NUSANTARANEWS.CO – Bidang transportasi berbasis aplikasi online digiring untuk terus berkembang pesat sejak 2015 hingga 2025 mendatang. Ini merupakan sebuah pertanda zaman yang terus mengalami perubahan pesat menuju waktu yang bahkan masih jauh di depan.
Para pebisnis transportasi online berupaya keras memobilisasi masyarakat untuk mengamini target dan misi mereka sehingga layanan bisnis yang mereka kembangkan laku dan laris. Semuanya demi keuntungan ekonomi, tentu saja.
Berulang kali para pebisnis transportasi berbasis online mengutarakan prediksi mereka tentang perkembangan bisnis online di tanah air sekaligus hendak menjadikan Indonesia sebagai pasar di tengah-tengah perubahan zaman menuju globalisasi gelombang ketiga. Artinya, para pebisnis online telah menabuh genderang dimulainya globalisasi gelombang ketiga akibat tidak menentunya kondisi perekonomian di era globalisasi gelombang kedua ini.
Diketahui, Indonesia memiliki sejumlah pemain besar penyedia jasa transportasi berbasis aplikasi. Dan di kota-kota besar, transportasi tersebut dengan cepat digandrungi masyarakat karena praktis dan mudah, lagi instan. Ekosistem transportasi berbasis aplikasi di Indonesia sudah di-setting sedemikian rupa. Kementerian Perhubungan (Kemenhub) juga telah mengeluarkan payung hukum yang mengizinkan beroperasinya angkutan berbasis teknologi informasi, seperti Uber Taxi dan GrabCar, yakni Peraturan Menteri (PM) No. 32 tahun 2016, yang telah ditandatangani eks Menteri Perhubungan Ignasius Jonan pada 1 April 2016, dan akan resmi berlaku pada 1 Oktober 2016.

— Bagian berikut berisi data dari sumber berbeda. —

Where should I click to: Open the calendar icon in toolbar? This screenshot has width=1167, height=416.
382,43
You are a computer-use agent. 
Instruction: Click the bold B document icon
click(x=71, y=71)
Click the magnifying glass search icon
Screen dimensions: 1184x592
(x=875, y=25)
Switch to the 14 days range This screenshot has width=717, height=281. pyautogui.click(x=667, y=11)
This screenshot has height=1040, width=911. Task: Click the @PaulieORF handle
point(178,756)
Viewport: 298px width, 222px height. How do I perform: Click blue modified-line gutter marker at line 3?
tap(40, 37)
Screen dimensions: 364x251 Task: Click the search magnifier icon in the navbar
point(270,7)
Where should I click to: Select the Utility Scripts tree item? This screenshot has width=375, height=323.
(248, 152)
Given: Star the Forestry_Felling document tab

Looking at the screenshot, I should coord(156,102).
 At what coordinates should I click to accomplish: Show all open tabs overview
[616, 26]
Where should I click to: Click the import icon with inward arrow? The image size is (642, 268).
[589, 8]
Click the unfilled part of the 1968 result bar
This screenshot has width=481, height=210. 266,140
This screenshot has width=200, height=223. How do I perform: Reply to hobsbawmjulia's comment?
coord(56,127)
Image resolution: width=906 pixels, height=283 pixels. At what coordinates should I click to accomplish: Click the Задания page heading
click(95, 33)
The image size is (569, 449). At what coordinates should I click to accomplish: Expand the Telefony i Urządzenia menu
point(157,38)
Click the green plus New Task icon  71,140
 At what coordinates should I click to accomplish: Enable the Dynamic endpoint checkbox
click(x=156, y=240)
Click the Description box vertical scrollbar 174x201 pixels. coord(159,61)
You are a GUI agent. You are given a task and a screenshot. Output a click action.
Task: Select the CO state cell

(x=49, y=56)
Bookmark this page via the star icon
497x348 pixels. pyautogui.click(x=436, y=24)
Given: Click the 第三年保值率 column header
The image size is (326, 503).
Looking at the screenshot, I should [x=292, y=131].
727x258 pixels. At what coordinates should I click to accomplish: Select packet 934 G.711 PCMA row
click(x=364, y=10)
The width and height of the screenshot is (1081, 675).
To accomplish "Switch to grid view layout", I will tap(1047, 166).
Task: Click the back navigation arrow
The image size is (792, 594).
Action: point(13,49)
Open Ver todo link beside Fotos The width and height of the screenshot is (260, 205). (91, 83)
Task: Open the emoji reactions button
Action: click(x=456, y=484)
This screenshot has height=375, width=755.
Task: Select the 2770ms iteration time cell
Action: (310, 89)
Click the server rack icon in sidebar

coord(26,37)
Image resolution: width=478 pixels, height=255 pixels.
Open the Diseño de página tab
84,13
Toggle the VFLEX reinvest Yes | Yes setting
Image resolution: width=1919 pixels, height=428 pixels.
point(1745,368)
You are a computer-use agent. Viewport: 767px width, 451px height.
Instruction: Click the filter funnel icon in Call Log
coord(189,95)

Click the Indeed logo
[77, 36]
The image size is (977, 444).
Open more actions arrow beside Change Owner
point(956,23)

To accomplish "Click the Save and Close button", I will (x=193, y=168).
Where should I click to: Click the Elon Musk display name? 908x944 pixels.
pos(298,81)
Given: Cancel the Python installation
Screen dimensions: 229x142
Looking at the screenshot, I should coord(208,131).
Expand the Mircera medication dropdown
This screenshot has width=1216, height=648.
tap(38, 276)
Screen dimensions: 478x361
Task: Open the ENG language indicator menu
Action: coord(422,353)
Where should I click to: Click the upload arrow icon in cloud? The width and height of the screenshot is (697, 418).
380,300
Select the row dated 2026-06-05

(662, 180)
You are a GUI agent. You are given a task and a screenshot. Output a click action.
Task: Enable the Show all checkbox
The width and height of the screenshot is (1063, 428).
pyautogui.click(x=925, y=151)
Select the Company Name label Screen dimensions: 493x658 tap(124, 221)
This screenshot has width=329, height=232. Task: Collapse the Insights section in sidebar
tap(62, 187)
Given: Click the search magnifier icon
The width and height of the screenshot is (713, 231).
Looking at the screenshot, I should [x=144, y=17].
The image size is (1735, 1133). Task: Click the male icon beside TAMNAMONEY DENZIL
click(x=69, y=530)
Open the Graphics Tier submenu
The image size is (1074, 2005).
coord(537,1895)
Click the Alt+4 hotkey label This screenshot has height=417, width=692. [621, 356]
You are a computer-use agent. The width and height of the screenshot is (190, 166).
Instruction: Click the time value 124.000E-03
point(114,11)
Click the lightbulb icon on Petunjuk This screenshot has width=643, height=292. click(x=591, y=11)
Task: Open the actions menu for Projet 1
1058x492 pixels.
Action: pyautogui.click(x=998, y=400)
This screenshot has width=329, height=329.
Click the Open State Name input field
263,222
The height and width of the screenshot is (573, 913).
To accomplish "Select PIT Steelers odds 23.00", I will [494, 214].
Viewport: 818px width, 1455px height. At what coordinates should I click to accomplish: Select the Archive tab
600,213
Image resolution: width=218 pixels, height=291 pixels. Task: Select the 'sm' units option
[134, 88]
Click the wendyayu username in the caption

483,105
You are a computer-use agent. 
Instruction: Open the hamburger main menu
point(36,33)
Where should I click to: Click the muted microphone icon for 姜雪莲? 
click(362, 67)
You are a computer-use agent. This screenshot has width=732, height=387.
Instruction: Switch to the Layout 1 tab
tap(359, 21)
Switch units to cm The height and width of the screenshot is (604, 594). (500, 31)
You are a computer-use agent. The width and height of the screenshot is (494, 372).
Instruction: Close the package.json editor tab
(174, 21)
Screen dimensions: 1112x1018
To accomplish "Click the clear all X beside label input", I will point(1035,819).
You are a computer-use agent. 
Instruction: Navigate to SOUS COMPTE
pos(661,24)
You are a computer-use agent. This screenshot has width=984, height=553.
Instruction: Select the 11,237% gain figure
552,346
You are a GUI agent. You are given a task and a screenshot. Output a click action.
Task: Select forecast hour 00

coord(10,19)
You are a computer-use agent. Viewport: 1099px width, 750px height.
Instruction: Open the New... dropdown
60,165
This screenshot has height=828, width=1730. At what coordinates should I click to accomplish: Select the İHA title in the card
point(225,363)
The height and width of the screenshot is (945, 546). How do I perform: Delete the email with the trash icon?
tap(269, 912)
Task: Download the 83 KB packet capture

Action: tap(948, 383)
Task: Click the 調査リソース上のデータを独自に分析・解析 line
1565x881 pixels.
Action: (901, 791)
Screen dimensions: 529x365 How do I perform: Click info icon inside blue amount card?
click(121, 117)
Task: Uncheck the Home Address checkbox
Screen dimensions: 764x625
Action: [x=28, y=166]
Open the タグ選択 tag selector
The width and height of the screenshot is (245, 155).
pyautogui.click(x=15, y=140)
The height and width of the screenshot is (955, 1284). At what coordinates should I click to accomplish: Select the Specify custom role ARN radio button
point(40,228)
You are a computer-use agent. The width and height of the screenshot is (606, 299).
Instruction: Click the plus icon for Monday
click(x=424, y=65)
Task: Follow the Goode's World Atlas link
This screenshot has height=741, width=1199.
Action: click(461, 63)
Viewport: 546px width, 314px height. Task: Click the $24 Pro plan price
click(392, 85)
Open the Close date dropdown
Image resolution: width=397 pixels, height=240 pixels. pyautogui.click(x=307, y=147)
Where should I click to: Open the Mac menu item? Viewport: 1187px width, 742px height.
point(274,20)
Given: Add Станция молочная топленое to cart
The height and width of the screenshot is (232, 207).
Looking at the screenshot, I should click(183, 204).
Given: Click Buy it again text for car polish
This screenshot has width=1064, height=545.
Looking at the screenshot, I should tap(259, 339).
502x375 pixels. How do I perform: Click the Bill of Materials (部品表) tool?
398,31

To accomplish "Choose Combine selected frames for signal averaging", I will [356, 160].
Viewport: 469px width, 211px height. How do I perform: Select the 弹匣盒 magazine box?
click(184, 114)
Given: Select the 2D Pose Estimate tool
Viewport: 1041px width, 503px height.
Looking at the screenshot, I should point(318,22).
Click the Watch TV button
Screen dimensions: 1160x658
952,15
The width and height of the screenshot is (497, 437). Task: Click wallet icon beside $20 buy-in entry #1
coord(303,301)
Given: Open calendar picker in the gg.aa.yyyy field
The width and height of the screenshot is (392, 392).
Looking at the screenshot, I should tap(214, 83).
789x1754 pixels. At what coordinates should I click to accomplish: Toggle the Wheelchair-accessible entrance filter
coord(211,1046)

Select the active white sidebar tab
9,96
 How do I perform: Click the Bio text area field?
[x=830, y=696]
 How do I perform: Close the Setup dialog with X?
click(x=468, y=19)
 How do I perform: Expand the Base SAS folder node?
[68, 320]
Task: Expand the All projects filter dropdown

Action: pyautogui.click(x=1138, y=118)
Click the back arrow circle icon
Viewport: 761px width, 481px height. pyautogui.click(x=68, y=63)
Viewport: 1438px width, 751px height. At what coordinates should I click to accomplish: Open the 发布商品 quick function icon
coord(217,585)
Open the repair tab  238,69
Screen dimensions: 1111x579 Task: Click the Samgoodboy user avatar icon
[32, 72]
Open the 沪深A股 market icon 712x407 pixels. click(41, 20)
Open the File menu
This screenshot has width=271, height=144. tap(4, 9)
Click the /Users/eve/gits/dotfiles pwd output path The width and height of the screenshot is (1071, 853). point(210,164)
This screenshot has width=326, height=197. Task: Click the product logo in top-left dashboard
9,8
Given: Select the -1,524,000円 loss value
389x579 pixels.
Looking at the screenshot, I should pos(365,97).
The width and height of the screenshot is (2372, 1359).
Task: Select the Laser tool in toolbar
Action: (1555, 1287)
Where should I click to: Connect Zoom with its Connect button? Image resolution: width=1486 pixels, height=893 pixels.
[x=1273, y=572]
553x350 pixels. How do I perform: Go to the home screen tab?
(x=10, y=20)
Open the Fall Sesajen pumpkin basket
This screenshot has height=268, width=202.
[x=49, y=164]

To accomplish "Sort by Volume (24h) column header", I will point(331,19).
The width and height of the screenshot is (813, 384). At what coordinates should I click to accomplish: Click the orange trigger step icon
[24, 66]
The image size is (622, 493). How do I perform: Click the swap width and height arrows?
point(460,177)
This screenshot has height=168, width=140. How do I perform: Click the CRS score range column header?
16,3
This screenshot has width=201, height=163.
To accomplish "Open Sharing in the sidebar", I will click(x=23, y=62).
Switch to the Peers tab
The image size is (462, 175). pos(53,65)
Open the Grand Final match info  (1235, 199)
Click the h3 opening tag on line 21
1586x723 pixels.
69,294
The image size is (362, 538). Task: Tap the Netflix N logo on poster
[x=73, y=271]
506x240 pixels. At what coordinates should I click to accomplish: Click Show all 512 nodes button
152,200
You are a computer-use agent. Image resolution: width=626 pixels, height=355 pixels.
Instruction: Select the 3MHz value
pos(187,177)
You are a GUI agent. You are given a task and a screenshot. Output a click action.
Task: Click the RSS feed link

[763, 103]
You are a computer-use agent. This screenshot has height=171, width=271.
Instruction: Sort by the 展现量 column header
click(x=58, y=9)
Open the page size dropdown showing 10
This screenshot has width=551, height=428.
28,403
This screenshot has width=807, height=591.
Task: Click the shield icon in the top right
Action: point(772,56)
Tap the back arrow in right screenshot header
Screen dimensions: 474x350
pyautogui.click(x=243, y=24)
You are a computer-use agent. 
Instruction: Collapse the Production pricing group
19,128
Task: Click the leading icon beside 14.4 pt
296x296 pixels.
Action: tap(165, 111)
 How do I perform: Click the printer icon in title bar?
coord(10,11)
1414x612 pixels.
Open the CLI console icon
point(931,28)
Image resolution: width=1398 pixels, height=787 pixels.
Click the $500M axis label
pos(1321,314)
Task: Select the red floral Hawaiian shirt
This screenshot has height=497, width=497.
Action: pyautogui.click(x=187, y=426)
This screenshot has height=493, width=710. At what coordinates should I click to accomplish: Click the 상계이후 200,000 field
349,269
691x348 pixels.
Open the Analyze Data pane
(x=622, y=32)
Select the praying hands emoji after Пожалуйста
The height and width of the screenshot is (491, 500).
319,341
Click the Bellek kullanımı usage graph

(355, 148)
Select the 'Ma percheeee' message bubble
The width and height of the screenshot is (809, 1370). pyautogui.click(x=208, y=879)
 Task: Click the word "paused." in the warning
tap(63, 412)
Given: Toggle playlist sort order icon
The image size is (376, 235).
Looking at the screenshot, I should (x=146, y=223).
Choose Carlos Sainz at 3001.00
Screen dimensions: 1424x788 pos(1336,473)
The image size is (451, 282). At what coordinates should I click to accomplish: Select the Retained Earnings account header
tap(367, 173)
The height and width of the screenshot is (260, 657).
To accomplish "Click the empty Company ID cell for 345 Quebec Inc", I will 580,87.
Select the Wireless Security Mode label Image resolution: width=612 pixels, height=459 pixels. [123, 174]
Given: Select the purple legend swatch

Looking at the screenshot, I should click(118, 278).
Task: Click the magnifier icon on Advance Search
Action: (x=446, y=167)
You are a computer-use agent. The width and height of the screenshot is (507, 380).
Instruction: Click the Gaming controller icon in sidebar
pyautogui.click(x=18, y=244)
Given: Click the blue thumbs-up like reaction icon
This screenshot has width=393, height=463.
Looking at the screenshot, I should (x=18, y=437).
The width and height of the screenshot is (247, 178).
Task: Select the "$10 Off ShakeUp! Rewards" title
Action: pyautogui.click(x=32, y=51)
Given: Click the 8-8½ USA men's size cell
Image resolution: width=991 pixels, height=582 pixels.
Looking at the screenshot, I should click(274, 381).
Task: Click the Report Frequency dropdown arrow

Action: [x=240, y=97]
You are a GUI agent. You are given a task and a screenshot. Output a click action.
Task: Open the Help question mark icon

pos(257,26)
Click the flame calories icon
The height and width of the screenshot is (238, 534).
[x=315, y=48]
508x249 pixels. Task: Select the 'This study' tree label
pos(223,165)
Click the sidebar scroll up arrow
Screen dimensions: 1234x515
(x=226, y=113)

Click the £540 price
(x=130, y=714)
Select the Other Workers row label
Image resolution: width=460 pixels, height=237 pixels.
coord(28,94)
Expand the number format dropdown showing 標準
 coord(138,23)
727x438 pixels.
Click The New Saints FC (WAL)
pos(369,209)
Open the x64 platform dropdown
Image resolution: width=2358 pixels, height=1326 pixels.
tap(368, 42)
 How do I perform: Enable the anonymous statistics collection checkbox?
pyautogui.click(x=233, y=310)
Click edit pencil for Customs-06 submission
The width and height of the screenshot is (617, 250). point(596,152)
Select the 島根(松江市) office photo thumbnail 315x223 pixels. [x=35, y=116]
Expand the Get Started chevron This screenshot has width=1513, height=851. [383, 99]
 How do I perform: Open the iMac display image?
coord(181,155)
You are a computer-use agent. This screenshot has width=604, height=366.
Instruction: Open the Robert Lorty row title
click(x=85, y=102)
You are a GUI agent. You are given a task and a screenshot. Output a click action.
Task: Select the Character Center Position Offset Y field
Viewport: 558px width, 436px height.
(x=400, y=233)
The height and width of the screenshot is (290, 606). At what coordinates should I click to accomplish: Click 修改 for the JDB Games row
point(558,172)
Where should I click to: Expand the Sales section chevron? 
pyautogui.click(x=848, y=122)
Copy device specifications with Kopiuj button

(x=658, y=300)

“Tercatat nilai pasar transportasi daring Indonesia pada 2015 adalah US$800 juta (setara Rp10,5 triliun). Pada 2025, angka ini diprediksi bisa mencapai US$5,6 miliar (setara Rp74,1 triliun). Jika meraup 43 persen pangsa pasar Asia Tenggara, maka negara ini menjadi yang terbesar di kawasan Asia Tenggara untuk transportasi online,” ujar Managing Director Google Indonesia Tony Keusgen seperti dikutip CNN di Jakarta, Jumat (26/8).
Ditambah lagi perkembangan sektor digital lain, seperti travel online dan toko online e-commerce, yang juga diklaim terus mengalami pertumbuhan yang cukup pesat dari tahun ke tahun.
“Jika semua ekosistem digital dari e-commerce, transportasi, travel, hingga iklan bisa berjalan dan meningkat dengan baik, total nilai pasar ekonomi digital Indonesia mampu mencapai US$81 miliar (setara Rp1.071 triliun),” ujar Keusgen, masih dalam sumber yang sama.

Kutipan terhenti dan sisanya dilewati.